● **What you should do**
Go through the listing and return every line with "computer" in it.

● **Records for processing**

• • • •

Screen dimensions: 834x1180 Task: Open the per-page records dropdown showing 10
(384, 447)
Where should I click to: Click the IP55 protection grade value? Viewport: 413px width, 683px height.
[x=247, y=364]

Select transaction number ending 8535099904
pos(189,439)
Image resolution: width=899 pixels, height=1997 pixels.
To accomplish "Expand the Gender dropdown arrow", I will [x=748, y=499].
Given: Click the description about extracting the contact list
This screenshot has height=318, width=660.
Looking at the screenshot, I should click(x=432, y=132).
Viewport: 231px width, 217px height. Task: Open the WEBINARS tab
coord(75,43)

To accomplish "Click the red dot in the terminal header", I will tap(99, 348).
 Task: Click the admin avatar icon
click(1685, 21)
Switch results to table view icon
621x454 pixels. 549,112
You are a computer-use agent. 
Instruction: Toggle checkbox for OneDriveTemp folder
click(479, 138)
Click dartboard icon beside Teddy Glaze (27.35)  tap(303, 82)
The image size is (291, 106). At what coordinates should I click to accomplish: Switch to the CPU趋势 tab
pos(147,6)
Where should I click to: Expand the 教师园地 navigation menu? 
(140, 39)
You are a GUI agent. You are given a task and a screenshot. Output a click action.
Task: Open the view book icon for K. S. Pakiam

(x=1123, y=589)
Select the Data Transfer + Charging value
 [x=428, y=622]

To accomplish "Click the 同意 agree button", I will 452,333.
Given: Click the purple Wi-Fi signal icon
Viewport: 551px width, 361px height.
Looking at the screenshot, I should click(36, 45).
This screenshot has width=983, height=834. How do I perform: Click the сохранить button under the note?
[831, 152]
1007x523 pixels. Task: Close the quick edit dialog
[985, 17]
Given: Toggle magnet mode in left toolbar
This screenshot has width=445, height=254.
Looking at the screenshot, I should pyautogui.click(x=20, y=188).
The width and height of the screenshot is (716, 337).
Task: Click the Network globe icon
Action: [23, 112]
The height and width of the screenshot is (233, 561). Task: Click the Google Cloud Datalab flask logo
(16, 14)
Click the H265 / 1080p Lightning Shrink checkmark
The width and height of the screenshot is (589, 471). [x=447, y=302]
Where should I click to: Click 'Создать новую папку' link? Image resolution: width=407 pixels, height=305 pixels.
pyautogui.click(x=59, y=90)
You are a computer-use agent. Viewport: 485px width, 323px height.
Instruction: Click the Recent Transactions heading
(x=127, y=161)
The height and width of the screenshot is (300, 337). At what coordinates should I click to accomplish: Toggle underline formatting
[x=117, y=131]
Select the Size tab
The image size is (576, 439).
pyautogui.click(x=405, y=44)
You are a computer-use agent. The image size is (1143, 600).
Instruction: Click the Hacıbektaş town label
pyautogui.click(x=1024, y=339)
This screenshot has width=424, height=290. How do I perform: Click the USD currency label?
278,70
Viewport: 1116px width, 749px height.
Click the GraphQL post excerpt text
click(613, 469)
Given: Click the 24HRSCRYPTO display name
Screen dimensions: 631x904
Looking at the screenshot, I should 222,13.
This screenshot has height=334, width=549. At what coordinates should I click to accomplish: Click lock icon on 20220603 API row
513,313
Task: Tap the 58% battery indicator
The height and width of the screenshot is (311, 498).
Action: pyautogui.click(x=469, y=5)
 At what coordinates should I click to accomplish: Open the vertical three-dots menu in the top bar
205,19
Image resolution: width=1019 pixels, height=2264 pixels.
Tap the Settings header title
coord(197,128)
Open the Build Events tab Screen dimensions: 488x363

• • • •

● **Response**
You are a computer-use agent. 
You are a computer-use agent. Viewport: 485px width, 323px height.
You are a computer-use agent. The image size is (1143, 600).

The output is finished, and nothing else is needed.